Text START
The feline reproductive system works in a significantly different way to dogs (don't know about rats!), and shouldn't be compared. Female cats need to be pregnant, lactating, in anoetrus or spayed. Most Queens have a litter every 9 to 14 months naturally, and pedigree breeders often spay at around 5 or 6 years old.

Emma


----------



## MissAlien79 (Jun 12, 2011)

Thank you so much for all your advice and comments 

well we went back to the vets today and she had no discharge from the rear end and had cleaned herself up (have no idea if she passed the placenta) but she cleaned herself up.

The vet said she seems so well in herself and wanted to do an x ray which was brilliant it showed that her womb was still enlarge and she could not see anything in it. She said she thinks one of the stillborn kittens must have caused the infection in the womb which explains why i had 2 stillborn and she had lack of milk to feed the others. She said that there might not be a need to spay her and gave her another injection of antibiotics and a weeks worth of tablet antibiotics and wants to check her again tomorrow. she is so full of beans now. Bellas last reamaining kitten has taken really well to the other mum and has put on over 10g in 24 hours so im really pleased about that so fingers crossed that little one will make it 

I guess i just have to pray she passes anything that needs passing and her temp drops.

The vet today was really good (probably because she could see what a mess i was in haha blubbering all over the place) and talked me through the x ray and it clearly showed everything even the boobies and poop in the bowl so if there was anything in the womb it should really have shown up. it just showed that her womb was still large and after the vet prodded and squeezed she started leaking a liquid that was not very nice kind blood and mucus is probably the best way to describe it but she does seem in herself fine so who knows lets hope this infection goes.

Thanks for the breeding group info going to go join and read now.

I have been breeding for years and this is the first time i have had this kind of problem. I am really upset with myself that i didnt notice anything wrong when she was pregnant. I honestly watch my girls every move and know when they are going to give birth. I have a very close bond with my girls and they always wake me to say its time for delivery or if something is wrong but she honestly showed no signs :-( lets hope tomorrow her temp has dropped and womb back to normal  

thank you soooooo much for all your helpful comments so far xx


----------



## Taylorbaby (Jan 10, 2009)

I did ask before but no answer, were both mum & stud health tested before the mating


----------



## MissAlien79 (Jun 12, 2011)

hiya yes both were health tested as its a requirment of using the stud all was fine.

well i think she has passed something awful as there was lots of tissue type stuff, wasnt a full placenta but im assuming it has fallen apart and come out in bits. she is full of beans this evening and seems to be ok. no leaking at the moment either 

vet telephoned today and said she wants to treat her for e coli and for a fetus infection so she is on some really strong antibiotics so fingers crossed 

kitten is doing really well too so im feeling a little better now my babies are looking brighter


----------



## Aurelia (Apr 29, 2010)
Text END
Material supplied START
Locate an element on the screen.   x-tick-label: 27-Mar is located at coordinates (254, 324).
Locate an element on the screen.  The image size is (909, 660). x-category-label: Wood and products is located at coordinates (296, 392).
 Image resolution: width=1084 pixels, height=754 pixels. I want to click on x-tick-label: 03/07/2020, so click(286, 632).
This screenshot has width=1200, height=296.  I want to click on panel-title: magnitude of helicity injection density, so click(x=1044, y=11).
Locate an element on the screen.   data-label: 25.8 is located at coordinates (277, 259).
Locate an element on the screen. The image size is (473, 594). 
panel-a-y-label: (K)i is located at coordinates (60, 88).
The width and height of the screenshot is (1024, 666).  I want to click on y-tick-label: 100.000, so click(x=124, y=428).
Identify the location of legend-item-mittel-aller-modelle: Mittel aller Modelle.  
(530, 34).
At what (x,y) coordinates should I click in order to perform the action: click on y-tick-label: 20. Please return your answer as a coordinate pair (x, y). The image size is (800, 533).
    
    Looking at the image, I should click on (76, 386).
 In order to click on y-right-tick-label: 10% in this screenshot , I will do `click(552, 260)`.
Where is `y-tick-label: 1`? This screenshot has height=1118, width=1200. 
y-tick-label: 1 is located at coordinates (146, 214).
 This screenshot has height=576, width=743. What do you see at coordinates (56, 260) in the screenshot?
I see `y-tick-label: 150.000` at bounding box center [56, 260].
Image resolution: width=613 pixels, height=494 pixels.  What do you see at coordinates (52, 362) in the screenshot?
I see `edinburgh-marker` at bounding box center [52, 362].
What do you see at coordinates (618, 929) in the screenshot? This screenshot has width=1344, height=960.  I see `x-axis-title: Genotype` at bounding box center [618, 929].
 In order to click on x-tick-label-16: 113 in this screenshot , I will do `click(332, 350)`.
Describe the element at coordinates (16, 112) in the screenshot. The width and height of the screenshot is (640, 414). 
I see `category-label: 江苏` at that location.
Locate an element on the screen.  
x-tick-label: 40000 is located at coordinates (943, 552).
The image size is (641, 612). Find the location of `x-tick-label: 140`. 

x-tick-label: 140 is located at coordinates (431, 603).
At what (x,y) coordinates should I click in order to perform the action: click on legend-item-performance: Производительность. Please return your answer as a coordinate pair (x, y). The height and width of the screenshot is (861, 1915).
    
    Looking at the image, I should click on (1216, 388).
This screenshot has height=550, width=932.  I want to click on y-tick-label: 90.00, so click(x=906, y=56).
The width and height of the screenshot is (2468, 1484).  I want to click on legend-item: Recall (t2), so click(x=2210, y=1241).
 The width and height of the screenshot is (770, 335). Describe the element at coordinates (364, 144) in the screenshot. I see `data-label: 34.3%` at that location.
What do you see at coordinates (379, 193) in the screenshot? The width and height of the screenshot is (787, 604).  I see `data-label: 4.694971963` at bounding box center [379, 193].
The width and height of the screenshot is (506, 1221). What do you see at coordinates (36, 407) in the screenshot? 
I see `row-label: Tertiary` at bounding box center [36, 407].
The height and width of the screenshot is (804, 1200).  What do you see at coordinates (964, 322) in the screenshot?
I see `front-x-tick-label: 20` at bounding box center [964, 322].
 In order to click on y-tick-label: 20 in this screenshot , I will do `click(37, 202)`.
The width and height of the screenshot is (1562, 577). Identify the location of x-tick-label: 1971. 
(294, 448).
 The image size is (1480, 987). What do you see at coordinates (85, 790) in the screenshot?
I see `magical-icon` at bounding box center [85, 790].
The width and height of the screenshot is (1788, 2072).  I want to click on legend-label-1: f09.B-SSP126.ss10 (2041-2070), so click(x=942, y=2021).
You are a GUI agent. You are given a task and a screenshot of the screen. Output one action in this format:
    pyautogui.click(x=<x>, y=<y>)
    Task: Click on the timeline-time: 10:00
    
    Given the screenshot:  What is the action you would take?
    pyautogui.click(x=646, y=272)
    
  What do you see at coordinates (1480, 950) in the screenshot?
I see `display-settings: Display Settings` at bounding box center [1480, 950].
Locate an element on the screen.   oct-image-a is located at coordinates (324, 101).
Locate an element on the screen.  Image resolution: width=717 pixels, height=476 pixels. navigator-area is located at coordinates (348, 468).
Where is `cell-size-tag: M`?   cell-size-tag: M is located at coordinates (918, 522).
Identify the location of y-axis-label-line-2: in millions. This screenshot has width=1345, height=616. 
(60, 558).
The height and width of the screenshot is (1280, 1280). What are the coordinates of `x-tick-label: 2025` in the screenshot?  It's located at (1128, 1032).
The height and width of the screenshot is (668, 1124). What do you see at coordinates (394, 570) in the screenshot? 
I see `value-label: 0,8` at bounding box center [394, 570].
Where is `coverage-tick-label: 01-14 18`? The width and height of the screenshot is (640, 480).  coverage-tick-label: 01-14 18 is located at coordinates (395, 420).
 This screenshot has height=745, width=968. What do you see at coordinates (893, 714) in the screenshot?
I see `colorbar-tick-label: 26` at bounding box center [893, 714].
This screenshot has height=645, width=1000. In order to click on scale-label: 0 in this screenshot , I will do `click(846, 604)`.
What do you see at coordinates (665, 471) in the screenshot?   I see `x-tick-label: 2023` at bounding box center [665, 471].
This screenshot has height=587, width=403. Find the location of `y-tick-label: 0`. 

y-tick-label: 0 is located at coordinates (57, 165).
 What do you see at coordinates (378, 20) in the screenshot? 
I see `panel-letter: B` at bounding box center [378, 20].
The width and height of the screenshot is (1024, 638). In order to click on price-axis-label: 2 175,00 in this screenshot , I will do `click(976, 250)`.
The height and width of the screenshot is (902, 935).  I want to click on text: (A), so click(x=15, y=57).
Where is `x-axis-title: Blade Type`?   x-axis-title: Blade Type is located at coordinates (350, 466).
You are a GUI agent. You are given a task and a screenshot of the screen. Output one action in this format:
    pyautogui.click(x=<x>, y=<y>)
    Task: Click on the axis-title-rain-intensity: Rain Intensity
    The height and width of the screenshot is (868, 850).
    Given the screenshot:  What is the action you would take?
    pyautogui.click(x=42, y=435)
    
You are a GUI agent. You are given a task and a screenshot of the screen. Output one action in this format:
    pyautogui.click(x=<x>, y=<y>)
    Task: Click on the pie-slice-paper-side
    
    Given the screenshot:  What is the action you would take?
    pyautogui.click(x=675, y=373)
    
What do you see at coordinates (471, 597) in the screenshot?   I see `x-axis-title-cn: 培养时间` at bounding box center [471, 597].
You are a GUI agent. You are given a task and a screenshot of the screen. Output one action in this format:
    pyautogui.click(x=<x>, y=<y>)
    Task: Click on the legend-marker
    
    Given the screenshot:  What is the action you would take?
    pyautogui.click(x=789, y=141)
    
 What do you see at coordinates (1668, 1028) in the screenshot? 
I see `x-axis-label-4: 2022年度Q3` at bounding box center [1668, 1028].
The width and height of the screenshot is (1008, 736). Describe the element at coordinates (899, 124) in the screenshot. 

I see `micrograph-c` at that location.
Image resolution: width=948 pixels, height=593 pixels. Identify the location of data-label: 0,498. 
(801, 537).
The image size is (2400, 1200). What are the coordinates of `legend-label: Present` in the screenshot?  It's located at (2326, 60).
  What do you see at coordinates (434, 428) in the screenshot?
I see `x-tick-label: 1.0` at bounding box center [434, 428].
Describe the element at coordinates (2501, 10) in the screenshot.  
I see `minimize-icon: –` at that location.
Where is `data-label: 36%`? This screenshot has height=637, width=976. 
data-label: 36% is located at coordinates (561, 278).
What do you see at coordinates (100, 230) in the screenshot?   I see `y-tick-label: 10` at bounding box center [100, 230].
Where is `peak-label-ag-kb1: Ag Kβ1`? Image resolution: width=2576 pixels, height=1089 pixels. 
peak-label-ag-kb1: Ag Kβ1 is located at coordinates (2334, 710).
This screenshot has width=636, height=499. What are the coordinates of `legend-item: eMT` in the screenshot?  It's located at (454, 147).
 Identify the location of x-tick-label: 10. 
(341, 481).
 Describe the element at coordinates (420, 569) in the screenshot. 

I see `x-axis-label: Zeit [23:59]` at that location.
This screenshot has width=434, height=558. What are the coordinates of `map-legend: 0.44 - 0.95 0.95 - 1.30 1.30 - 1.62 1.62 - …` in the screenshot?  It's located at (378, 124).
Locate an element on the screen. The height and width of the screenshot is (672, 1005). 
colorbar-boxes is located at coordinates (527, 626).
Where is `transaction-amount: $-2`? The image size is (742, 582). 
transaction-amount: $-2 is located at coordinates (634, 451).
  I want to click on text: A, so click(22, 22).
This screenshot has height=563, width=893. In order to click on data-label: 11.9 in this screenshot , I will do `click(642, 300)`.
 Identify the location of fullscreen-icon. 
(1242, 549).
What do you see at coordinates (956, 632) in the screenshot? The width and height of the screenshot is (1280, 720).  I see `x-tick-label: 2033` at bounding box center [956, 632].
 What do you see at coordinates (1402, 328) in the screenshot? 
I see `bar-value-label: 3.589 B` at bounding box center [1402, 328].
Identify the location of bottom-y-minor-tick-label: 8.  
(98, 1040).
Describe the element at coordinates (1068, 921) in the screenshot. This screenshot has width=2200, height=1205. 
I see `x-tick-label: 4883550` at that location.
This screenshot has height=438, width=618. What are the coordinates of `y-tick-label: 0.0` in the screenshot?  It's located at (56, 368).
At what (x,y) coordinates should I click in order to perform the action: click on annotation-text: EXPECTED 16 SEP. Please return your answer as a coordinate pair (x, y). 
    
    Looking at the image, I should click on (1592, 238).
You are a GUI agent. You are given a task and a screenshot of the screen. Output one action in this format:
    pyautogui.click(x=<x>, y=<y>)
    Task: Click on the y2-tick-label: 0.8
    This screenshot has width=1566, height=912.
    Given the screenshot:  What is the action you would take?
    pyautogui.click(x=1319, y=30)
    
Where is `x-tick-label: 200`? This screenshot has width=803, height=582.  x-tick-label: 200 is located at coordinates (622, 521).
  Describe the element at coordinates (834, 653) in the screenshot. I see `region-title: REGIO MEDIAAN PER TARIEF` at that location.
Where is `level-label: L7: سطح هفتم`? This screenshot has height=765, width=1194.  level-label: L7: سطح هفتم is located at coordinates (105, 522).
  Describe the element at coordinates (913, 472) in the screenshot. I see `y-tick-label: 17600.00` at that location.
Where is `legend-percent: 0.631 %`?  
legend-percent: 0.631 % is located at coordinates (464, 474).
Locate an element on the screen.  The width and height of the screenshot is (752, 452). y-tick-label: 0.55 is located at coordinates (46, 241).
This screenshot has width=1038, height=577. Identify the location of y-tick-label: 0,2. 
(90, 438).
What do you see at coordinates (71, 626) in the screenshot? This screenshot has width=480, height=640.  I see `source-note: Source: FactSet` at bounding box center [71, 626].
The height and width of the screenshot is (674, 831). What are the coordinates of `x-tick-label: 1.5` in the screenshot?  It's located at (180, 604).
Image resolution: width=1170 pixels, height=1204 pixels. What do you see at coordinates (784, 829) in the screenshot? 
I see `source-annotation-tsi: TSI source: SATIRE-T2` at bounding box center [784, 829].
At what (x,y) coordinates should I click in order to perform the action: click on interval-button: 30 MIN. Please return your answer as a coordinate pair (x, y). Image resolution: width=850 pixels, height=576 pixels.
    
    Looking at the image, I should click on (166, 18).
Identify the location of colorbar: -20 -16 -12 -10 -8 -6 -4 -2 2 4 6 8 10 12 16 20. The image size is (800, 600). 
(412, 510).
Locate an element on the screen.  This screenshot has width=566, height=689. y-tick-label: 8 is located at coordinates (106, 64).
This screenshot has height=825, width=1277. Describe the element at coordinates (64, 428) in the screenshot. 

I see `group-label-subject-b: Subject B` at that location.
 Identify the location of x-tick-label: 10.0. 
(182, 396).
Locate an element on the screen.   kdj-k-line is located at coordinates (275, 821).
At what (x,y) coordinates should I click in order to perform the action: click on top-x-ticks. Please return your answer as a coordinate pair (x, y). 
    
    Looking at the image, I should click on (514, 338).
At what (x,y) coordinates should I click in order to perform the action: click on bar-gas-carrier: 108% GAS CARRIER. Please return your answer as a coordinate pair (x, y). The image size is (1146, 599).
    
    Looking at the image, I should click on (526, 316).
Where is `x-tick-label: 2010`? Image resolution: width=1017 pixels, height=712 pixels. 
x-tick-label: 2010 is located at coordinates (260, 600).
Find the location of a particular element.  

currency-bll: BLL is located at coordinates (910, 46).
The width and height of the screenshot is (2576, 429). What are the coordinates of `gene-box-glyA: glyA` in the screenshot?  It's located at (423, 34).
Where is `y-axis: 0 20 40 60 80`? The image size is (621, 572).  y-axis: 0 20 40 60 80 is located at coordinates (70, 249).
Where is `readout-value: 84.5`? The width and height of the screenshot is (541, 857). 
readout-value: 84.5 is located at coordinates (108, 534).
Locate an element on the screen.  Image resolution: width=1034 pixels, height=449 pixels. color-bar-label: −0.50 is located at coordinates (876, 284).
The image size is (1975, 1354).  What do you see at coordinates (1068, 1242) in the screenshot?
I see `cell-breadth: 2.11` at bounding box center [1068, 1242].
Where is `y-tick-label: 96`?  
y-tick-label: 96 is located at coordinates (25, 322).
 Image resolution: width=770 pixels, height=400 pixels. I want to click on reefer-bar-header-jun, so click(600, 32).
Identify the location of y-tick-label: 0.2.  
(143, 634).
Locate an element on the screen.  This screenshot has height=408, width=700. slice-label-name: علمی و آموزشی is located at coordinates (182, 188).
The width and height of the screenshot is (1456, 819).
Material supplied END
- [Exercise instructions]:
In the forum thread about the cat with a womb infection, how much weight did Bella's last remaining kitten gain in 24 hours?

- [Task response]:
Over 10g.